LAWS(PVC)-1893-11-3

ABDUL RAZAK Vs. AGA MAHOMED JAFFER BINDANIM

Decided On November 11, 1893
ABDUL RAZAK Appellant
V/S
Aga Mahomed Jaffer Bindanim Respondents

JUDGEMENT

(1.) HADJI Husain, who was a member of a Mahomedan family belonging to the Shia sect and settled in Calcutta, traded as a merchant in Rangoon, made a fortune, and died there, married but without issue, in February 1890. He left a will by which he purported to dispose of all his property. Hadji Husain had an only brother of the full blood, called Abdul Hadi, who died before him in March 1886. He too was engaged in Rangoon for many years, but his career was less prosperous and be returned to Calcutta a poor man some time before his death. The appellant claims to be the lawful son of Abdul Hadi by a Burmese woman, and as such to be the heir or one of the heirs of Hadji Husain and entitled therefore to a share, in so much of his estate as he could not dispose of by will according to Mahomedan law. For the purpose of the present case it is conceded that the appellant's claim is well founded, provided he can make out that he either is or is entitled to be treated as the lawful son of Abdul Hadi. And the only questions on this appeal are these: (1) Has it been established that a valid marriage took place between Abdul Hadi and the appellant's mother, Mah Thai, who was undoubtedly a Buddhist when she met her alleged husband? (2) If proof of legitimacy is wanting, is there sufficient evidence of the legitisation of the appellant by acknowledgment?

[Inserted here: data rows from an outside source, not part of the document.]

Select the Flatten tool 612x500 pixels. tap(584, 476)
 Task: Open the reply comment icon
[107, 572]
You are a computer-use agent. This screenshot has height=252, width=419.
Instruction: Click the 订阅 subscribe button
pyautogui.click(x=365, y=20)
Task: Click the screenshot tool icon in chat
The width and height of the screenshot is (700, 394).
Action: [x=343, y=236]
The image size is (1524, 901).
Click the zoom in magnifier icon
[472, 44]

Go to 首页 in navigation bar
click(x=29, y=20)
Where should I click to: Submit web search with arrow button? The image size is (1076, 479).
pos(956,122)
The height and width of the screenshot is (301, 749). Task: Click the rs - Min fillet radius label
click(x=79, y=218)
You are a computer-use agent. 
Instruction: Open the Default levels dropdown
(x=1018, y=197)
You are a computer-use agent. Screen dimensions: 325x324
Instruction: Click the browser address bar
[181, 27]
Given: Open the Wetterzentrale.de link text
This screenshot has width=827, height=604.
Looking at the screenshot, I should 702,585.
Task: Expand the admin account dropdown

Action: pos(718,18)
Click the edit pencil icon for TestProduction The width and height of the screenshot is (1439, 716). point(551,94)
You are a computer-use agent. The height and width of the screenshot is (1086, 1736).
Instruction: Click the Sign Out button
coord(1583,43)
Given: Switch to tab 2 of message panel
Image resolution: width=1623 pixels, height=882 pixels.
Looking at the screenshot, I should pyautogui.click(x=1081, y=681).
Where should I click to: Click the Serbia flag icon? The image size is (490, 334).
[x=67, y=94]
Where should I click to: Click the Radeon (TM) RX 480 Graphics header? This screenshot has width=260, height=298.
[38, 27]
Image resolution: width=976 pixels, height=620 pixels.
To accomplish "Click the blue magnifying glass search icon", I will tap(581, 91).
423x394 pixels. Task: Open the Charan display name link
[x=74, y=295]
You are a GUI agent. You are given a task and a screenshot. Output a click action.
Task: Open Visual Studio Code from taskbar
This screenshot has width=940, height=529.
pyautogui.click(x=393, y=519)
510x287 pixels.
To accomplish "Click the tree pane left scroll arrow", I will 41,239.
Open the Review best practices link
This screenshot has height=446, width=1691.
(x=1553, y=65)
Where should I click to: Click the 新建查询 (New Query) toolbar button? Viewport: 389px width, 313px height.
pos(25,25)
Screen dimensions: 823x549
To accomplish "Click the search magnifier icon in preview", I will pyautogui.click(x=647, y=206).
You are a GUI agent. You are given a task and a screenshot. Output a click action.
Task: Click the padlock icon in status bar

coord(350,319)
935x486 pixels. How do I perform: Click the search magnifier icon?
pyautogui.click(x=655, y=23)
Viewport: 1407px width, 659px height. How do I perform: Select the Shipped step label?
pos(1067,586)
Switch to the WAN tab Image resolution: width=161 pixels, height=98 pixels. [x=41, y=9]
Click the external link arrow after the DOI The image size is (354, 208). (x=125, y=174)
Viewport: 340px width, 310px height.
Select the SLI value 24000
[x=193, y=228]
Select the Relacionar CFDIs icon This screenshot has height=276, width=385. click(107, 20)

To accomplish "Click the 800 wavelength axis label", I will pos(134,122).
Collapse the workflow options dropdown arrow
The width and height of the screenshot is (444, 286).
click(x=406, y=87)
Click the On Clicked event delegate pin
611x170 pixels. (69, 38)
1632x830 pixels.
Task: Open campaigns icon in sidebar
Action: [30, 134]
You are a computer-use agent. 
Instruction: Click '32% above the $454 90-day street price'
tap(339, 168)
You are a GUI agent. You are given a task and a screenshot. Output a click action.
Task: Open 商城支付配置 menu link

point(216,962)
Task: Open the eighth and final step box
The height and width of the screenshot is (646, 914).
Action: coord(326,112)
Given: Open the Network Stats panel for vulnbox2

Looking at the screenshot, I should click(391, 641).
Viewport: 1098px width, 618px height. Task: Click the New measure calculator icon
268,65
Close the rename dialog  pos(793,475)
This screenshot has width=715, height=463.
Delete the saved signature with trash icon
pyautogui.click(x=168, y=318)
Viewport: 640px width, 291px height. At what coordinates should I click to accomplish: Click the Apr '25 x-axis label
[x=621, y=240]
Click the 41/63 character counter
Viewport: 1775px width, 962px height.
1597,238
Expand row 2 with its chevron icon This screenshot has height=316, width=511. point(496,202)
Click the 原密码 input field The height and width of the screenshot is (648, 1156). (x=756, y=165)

(2.) THE learned Recorder found that there was no marriage, holding upon the evidence that Mah Thai was not a convert to Mahomedanism. It would, it seems to me, "he observed." be a more mockery of the Mahomedan religion to say that there was a conversion, when there was not even a semblance of discussion on the subject, when no priest intervened, and when the utmost the alleged convert can say is, that she repeated prayers in a language she did not understand." Taking this view ho thought it unnecessary to consider the evidence as to acknowledgment. No acknowledgment in his opinion could confer the status of legitimacy upon the offspring of a Mahomedan and an unconverted Buddhist.

(3.) THIS criticism seems to be well founded. But the correction does not mend the appellants case. There is nothing in the evidence tending to show that Mah Thai made any profession of the Mahomedan faith before or at the time of the ceremony which is said to have constituted marriage. Mah Thai was a witness for the appellant. She said that she knew nothing about the Mahomedan religion; all her life she lived and worshipped as a Burmese. While cohabiting with Abdul Hadi she worshipped as he did; she repeated his prayers. But she added that she did not understand the meaning of a single word. In re-examination she said that she ceased to be a Buddhist during her cohabitation with Abdul Hadi from the time of her marriage.